— begin SUPPLIED PASSAGE —
January 6, 2010 By vmturbo

Can Theory Shed Light On Consolidation?(II)

(This is the second in the series of two articles about workload consolidation in virtual machine environments.  The first article is linked here.)

The Bottom Line

There are several practical applications one can draw from various mathematical and computer science theories related to capacity and workload management of virtual machine environments.

  1. Merging workloads can yield significant acceleration of processing during periods of high utilization.
  2. Aggregating processing capacity can accelerate processing at all traffic levels.
  3. Alternatively, consolidating workloads and processing capacity can enable higher utilization of resources while keeping processing delays within target QoS bounds.
  4. These performance gains are higher, the higher the consolidation ratio. Consolidation of workloads across  a cluster yields higher gains than consolidation of a single host; and consolidation across a data center, or a cloud, yields higher gains than a single cluster. It is thus best to consider consolidation as an expansive hierarchy of resource sharing schedulers.
  5. These performance gains require that the consolidated workloads be maximally uncorrelated.
— end SUPPLIED PASSAGE —
§ **REQUEST A**: Retype the listing from the line holding "640x390 pixels. Task: Click" through the end of the listing, including both of those lines.
The article and the listing below are independent of each other.
— begin AVAILABLE DATA —
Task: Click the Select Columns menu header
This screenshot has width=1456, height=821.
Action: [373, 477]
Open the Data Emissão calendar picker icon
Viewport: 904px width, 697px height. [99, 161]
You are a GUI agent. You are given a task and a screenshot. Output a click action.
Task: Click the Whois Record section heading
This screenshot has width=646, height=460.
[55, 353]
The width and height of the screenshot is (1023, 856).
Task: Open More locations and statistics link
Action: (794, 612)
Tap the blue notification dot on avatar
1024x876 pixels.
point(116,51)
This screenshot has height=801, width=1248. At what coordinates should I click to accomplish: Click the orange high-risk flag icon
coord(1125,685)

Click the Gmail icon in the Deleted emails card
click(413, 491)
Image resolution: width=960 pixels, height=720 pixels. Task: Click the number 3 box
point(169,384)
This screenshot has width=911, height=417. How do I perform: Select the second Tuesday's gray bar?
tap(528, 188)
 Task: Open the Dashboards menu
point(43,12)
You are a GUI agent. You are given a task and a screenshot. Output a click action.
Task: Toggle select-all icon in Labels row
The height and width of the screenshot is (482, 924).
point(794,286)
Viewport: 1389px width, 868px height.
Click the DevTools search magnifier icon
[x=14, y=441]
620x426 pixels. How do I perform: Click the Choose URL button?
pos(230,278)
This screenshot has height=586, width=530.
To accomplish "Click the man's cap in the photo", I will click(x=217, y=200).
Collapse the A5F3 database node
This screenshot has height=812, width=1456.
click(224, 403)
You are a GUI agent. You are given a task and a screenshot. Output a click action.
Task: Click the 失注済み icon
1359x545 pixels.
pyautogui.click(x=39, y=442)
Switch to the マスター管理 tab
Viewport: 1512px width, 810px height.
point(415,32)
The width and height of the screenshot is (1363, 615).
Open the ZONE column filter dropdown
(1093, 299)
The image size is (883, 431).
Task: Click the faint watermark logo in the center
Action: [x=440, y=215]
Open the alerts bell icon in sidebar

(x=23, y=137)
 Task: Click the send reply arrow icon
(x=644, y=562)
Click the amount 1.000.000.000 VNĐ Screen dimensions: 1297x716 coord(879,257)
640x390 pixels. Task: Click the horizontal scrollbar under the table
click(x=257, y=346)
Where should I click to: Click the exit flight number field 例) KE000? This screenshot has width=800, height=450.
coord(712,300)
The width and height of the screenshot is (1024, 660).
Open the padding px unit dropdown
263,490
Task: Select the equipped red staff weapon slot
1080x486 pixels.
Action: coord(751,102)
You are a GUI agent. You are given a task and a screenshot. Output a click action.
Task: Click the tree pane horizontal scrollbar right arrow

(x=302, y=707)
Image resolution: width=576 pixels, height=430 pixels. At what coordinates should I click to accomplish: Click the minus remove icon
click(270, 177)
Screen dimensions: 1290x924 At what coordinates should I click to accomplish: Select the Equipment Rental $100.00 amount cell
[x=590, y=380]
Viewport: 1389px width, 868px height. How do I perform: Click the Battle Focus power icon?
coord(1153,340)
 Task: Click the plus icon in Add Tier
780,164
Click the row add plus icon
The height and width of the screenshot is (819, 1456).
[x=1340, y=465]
— end AVAILABLE DATA —
§ **REQUEST B**: Write what comes next in the article on workload consolidation in virtual machine environments, picking up right after its last sentence.

§ **FINAL ANSWER A**:
640x390 pixels. Task: Click the horizontal scrollbar under the table
click(x=257, y=346)
Where should I click to: Click the exit flight number field 例) KE000? This screenshot has width=800, height=450.
coord(712,300)
The width and height of the screenshot is (1024, 660).
Open the padding px unit dropdown
263,490
Task: Select the equipped red staff weapon slot
1080x486 pixels.
Action: coord(751,102)
You are a GUI agent. You are given a task and a screenshot. Output a click action.
Task: Click the tree pane horizontal scrollbar right arrow

(x=302, y=707)
Image resolution: width=576 pixels, height=430 pixels. At what coordinates should I click to accomplish: Click the minus remove icon
click(270, 177)
Screen dimensions: 1290x924 At what coordinates should I click to accomplish: Select the Equipment Rental $100.00 amount cell
[x=590, y=380]
Viewport: 1389px width, 868px height. How do I perform: Click the Battle Focus power icon?
coord(1153,340)
 Task: Click the plus icon in Add Tier
780,164
Click the row add plus icon
The height and width of the screenshot is (819, 1456).
[x=1340, y=465]

§ **FINAL ANSWER B**:
Merging Workloads and Aggregating Processing

Consider  the consolidation modes depicted in figure 1 below. Part (a) shows  k workload streams processed by dedicated processors; the heavy yellow workloads is queued for its service processor S1, even when the green and blue processors (S1, Sk) are not used by their respective lighter workloads. Part (b) shows workload merging into a single stream, sharing the pool of service processors.  An arriving processing task may now access any of the processors. This  eliminates scenarios   where tasks are queued while some processors are idle, as in dedicated processing.   pix2.1

Figure 1:  Consolidation Modes

Part  (c) shows capacity aggregation of service processors  into a single processor with the aggregate capacity.  An arriving task can utilize the entire aggregate capacity of all the service processors to accelerate its processing.

Example: Consolidation of Network Traffic

To illustrate the two consolidation modes, workload merging (1b) and capacity aggregation (1c), consider the network workloads of k=10 VMs. The service processors S1,S2…Sn…S10 represent 1GE NIC at the host. The workloads represent packet streams generated by the VMs sharing the hosts.  Workloads merging, depicted in (1b), is provided by virtual switch (vSwitch) that schedules packets, of all streams,  to the  10 NICs . This consolidation will produce multiplexing gains by permitting the streams to share the pool of processors and thus use their capacity more efficiently. The capacity aggregation, depicted in (1c), replaces the 10 1GE NICs with a single 10GE NIC. This consolidation will result in additional multiplexing gain as packets processing times are significantly reduced by applying the full aggregate processing capacity.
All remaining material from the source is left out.